GML BOLT v. 1.1 November 11, 2009 Download
GML BOLT v. 1.0 July 17, 2009 Download
Balanced On-line Learning Toolkit is an open-source library that contains a set of on-line classifier interfaces and their implementations.
On-line learning (also called data stream mining) is the task of learning from streaming data. It means that a classifier should be always able to classify some data, even if learning process has not been finished yet. Moreover, the time of single example handling should not significantly grow during the learning process. Some of toolbox classifiers can also efficiently learn from class-unbalanced streams.
GML BOLT contains the following basic interfaces:
- IClassifier -- the interface for a learned classifier that has been introduced in A.Vezhnevets' GML AdaBoost Toolbox
- IOnlineClassifier -- the interface for a learnable on-line classifier. It can be used before the learning process is finished
- IOnlineMulticlassClassifier -- the interface for a learnable on-line multiclass classifier.
These interfaces are implemented in the following classes:
- CVfdtClassifierAdapter -- the C++ wrapper for VFDT classifier by Pedro Domingos & Geoff Hulten from the VFML library. VFDT (Very Fast Decision Tree) is an effective method of on-line decision tree induction [Domingos00]. We've also added VFDT serialization.

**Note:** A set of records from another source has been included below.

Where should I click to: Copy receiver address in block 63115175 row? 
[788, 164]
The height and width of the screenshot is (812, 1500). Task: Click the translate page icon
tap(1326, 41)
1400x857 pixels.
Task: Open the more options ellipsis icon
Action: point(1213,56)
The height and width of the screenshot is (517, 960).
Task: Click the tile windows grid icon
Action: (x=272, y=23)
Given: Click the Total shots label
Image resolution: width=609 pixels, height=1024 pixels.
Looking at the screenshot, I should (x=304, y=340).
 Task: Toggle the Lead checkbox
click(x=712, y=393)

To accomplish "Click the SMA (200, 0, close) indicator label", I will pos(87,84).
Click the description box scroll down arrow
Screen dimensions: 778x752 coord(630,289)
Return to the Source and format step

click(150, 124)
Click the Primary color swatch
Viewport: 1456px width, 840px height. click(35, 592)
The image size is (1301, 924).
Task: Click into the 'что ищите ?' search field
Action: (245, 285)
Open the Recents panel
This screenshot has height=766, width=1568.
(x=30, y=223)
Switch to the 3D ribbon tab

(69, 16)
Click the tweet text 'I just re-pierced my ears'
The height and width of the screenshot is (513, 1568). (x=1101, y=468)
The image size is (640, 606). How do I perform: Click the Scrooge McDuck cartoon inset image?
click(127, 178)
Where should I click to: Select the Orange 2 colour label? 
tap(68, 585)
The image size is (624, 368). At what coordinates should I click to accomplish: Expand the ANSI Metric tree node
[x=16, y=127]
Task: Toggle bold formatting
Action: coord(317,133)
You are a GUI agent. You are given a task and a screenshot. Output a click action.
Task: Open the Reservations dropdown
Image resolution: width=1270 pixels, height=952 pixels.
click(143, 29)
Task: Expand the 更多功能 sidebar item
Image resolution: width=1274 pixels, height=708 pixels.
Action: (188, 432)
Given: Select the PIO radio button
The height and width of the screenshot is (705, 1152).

- COnlineBagging -- the On-line Bagging ensemble learning method by Nikunj C. Oza [Oza05]. It is based on Poisson-random resampling emulation. See his papers for more details. Our implementation also provides an automatic class cost definition and applying for the case of unbalanced classes.
- COnlineRandomForest -- our modification of On-line Bagging that is similar to Leo Brieman's Random Forest [Breimann01] but is able to learn in on-line manner. It is actually On-line Bagging with randomized weak classifiers.
- COneVsAllORF -- the multiclass classifier built upon On-line Random Forest according to the 1 vs. all scheme.
For getting more detailed information see the library documentation in the "/docs" directory in the toolbox archive.
The library was developed and tested on Microsoft Windows XP + Microsoft Visual Studio 2005.
Jul 17, 2009 v.1.0
- The first toolbox release
- Olga Barinova
- Dr. Alexander Velizhev
Please, mail all comments, suggestions, problems and contributions to:
- Olga Barinova (firstname.lastname@example.org)
- Alexander Velizev (email@example.com)
- Roman Shapovalov(firstname.lastname@example.org)
[Domingos00] Pedro Domingos, Geoff Hulten. Mining high-speed data streams. In Proc. of ACM SIGKDD, 2000.
[Oza05] N.C.Oza. Online bagging and boosting. IEEE International Conf. on Systems, Man and Cybernetics, 2005.
[Breimann01] Leo Breiman. Random forests. In Machine learning, 2001.